Algorithm Explanation
Checkerboard
Most parallel matrix multiplication functions use a checkerboard distribution of the matrices. This means that the processes are viewed as a grid, and, rather than assigning entire rows or entire columns to each process, we assign small sub-matrices. For example, if we have four processes, we might assign the element of a 4x4 matrix as shown below, checkerboard mapping of a 4x4 matrix to four processes.
Fox Algorithm
Fox‘s algorithm is a one that distributes the matrix using a checkerboard scheme like the above.
In order to simplify the discussion, lets assume that the matrices have order \(n\), and the number of processes, \(p\), equals \(n^2\). Then a checkerboard mapping assigns \(a_{ij}\), \(b_{ij}\) , and \(c_{ij}\) to process (\(i\), \(j\)).
Fox‘s algorithm takes \(n\) stages for matrices of order n one stage for each term aik bkj in the dot product
\(C_{i,j} = a_{i,0}b_{0,j} + a_{i,1}b_{1,i} +. . . +a_{i,n−1}b_{n−1,j}\)
Initial stage, each process multiplies the diagonal entry of A in its process row by its element of B:
Stage \(0\) on process\((i, j)\): \(c_{i,j} = a_{i,i} b_{i,j}\)
Next stage, each process multiplies the element immediately to the right of the diagonal of A by the element of B directly beneath its own element of B:
Stage \(1\) on process\((i, j)\): \(c_{i,j} = a_{i,i+1} b_{i+1,j}\)
In general, during the kth stage, each process multiplies the element k columns to the right of the diagonal of A by the element \(k\) rows below its own element of B:
Stage \(k\) on process\((i, j)\): \(c_{i,j} = a_{i,i+k} b_{i+k,j}\)

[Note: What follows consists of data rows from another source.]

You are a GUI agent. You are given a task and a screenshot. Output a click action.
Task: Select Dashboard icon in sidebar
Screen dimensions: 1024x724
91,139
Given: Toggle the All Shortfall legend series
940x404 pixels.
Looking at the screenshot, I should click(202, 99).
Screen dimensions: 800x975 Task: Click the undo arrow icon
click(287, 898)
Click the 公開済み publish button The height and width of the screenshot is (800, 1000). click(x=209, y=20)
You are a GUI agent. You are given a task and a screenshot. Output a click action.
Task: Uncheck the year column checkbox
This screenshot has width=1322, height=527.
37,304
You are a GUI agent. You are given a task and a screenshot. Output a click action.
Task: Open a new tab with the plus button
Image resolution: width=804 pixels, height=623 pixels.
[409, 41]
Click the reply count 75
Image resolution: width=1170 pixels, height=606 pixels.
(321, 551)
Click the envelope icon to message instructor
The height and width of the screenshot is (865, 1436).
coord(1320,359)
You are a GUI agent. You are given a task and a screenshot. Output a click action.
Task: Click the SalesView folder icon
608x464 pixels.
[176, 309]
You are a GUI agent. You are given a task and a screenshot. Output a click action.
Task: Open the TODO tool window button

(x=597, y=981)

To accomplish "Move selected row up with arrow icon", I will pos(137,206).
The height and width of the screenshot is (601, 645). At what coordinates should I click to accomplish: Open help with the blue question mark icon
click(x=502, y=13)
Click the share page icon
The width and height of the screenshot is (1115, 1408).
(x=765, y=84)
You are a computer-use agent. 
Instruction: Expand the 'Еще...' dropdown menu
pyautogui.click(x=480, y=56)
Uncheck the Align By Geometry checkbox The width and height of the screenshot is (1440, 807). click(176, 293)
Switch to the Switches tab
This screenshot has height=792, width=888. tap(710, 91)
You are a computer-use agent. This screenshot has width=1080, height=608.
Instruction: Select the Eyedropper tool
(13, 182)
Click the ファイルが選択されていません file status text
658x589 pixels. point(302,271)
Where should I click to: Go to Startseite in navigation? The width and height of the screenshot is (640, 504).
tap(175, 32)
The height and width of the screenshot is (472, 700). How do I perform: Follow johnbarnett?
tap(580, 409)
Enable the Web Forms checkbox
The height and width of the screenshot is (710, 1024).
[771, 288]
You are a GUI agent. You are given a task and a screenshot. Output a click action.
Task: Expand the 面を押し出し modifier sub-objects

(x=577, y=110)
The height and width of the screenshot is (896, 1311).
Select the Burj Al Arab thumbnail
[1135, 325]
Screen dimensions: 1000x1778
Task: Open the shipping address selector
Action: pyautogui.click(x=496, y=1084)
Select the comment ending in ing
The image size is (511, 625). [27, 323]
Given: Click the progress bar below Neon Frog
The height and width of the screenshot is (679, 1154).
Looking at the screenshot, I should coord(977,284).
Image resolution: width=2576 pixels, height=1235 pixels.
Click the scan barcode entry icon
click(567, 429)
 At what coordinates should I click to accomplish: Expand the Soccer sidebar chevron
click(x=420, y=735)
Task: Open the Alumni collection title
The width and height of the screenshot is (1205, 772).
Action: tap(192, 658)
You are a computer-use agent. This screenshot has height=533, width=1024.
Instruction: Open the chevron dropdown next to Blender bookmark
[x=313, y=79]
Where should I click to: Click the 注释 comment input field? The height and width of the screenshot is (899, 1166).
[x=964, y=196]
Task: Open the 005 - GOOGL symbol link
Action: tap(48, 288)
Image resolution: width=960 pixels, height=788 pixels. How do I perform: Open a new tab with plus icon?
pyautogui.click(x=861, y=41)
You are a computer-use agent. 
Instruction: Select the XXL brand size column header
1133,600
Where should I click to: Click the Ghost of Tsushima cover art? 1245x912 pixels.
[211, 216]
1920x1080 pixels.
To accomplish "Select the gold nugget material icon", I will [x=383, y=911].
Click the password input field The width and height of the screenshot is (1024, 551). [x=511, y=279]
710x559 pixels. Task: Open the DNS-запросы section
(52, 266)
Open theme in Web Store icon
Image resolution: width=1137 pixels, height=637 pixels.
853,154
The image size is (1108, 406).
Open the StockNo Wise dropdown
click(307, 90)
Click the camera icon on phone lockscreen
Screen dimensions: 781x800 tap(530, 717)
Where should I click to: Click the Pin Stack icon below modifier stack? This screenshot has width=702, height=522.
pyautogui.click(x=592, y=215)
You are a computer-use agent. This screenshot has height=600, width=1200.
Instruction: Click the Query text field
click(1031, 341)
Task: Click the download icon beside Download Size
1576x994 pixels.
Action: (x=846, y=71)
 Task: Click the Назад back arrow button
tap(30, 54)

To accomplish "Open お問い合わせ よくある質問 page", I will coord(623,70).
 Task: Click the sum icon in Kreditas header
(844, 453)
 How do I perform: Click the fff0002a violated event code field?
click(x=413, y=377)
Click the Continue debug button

Example 2x2 Fox's Algorithm
Consider multiplying 2x2 block matrices \(A\), \(B\), \(C\):
\[ \begin{aligned} A \times B &= C \\ \begin{bmatrix} 1 & 1 \\ 1 & 1 \end{bmatrix} \times \begin{bmatrix} 1 & 1 \\ 1 & 1 \end{bmatrix} &= \begin{bmatrix} 2 & 2 \\ 2 & 2 \end{bmatrix} \end{aligned} \]
Stage 0:
Process (i, i mod 2) | Broadcast along row i |
---|---|
(0,0) | \(a_{00}\) |
(1,1) | \(a_{11}\) |
\[ \begin{bmatrix} a_{00}, b_{00} & a_{00}, b_{01}\\ a_{11}, b_{10} & a_{11}, b_{11}\\ \end{bmatrix} \]
Process (\(i\), \(j\)) computes:
\[ \begin{aligned} C_{\text{Stage 0}} = \begin{bmatrix} 1 \times 1 & 1 \times 1 \\ 1 \times 1 & 1 \times 1 \end{bmatrix} &= \begin{bmatrix} 1 & 1 \\ 1 & 1 \end{bmatrix} \end{aligned} \]
Shift-rotate on the columns of \(B\)
Stage 1:
Process (\(i\), (\(i\) + 1) mod 2) | Broadcast along row \(i\) |
---|---|
(0,1) | \(a_{01}\) |
(1,0) | \(a_{10}\) |
\[ \begin{matrix} a_{01}, b_{10} & a_{01}, b_{11}\\ a_{10}, b_{00} & a_{10}, b_{01}\\ \end{matrix} \]
Process (\(i\), \(j\)) computes:
\[ \begin{aligned} C_{\text{Stage 1}} = \begin{bmatrix} 1+1 \times 1 & 1+1 \times 1 \\ 1+1 \times 1 & 1+1 \times 1 \end{bmatrix} &= \begin{bmatrix} 2 & 2 \\ 2 & 2 \end{bmatrix} \end{aligned} \]